Aan de vooravond van het afgelopen weekend, het zal je misschien zijn opgevallen, heeft het Nederlands elftal op het WK voetbal een wedstrijd gespeeld tegen titelverdediger Spanje. De uitslag loog er niet om: 1–5 ten nadele van de regerend wereldkampioen. Er waren pareltjes, er waren juweeltjes, er waren gouden momenten.
Eén (taal)pareltje ontstond niet op het veld tijdens de match, maar daarna, in de berichtgeving. Er was een zinnetje dat in de pers steeds weer terugkwam, van linksbuiten tot rechtsvoor, van de spits tot in de achterhoede: Nederland vernedert Spanje.

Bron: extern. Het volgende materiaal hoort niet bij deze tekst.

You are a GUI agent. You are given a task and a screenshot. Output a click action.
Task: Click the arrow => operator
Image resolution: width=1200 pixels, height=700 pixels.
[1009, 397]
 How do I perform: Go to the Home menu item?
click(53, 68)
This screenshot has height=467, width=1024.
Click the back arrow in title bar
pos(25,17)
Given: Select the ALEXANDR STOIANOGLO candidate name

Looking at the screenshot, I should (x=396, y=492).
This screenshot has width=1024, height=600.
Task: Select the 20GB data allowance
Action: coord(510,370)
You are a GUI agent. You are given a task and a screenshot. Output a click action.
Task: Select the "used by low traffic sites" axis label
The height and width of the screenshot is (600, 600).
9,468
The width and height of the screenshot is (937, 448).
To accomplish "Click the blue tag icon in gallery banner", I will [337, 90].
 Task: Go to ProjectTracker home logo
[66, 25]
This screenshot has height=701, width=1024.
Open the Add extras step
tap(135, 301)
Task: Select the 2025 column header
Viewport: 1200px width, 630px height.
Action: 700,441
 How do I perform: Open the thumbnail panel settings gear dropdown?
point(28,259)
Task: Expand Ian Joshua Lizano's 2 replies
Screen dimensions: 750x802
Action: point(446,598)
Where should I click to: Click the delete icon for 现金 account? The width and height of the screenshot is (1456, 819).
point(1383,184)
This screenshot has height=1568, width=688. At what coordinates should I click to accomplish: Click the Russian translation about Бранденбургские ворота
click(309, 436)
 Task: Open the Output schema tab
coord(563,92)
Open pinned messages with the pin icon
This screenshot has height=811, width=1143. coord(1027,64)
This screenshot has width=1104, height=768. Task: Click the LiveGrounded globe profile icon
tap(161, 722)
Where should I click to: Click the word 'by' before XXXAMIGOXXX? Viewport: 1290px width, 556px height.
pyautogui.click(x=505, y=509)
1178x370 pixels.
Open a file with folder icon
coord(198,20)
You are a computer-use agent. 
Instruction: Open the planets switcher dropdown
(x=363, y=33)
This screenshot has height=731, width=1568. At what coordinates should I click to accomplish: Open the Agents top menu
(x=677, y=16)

In die ene uitspraak zit een prachtig een-tweetje verpakt. Je hebt hem vast al gezien, maar voor alle zekerheid volgt hier even de herhaling in slow motion: “Neder-land ver-neder-t Spanje”. Is het niet een schitterende combinatie?
Eerst even de droge kost. Het neder in landsnaam en werkwoord is verwant, en is een vormvariant van neer. (Denk ook aan leder-leer en weder-weer.) In beide gevallen doet het woord dus iets met het idee van “laag” of “naar beneden”.
In het geval van Nederland is dat letterlijk bedoeld: dit koninkrijkje aan de zee bevindt zich in wat vroeger “De Lage Landen” werd genoemd, een rivierdelta zonder hoogland of bergen. En die benaming circuleert nog steeds – denk aan Les Pays-Bas of The Low Countries. In het geval van vernederen gaat het juist om een figuurlijke neergang. In het land der metaforen geldt het adagium “happy is up”, dus bij een nederlaag staat de verliezende club “onder” de winnaar.
Goed, terug naar de Spaanse vernedering. Je kunt deze fraaie stijlactie op twee manieren nabespreken, denk ik.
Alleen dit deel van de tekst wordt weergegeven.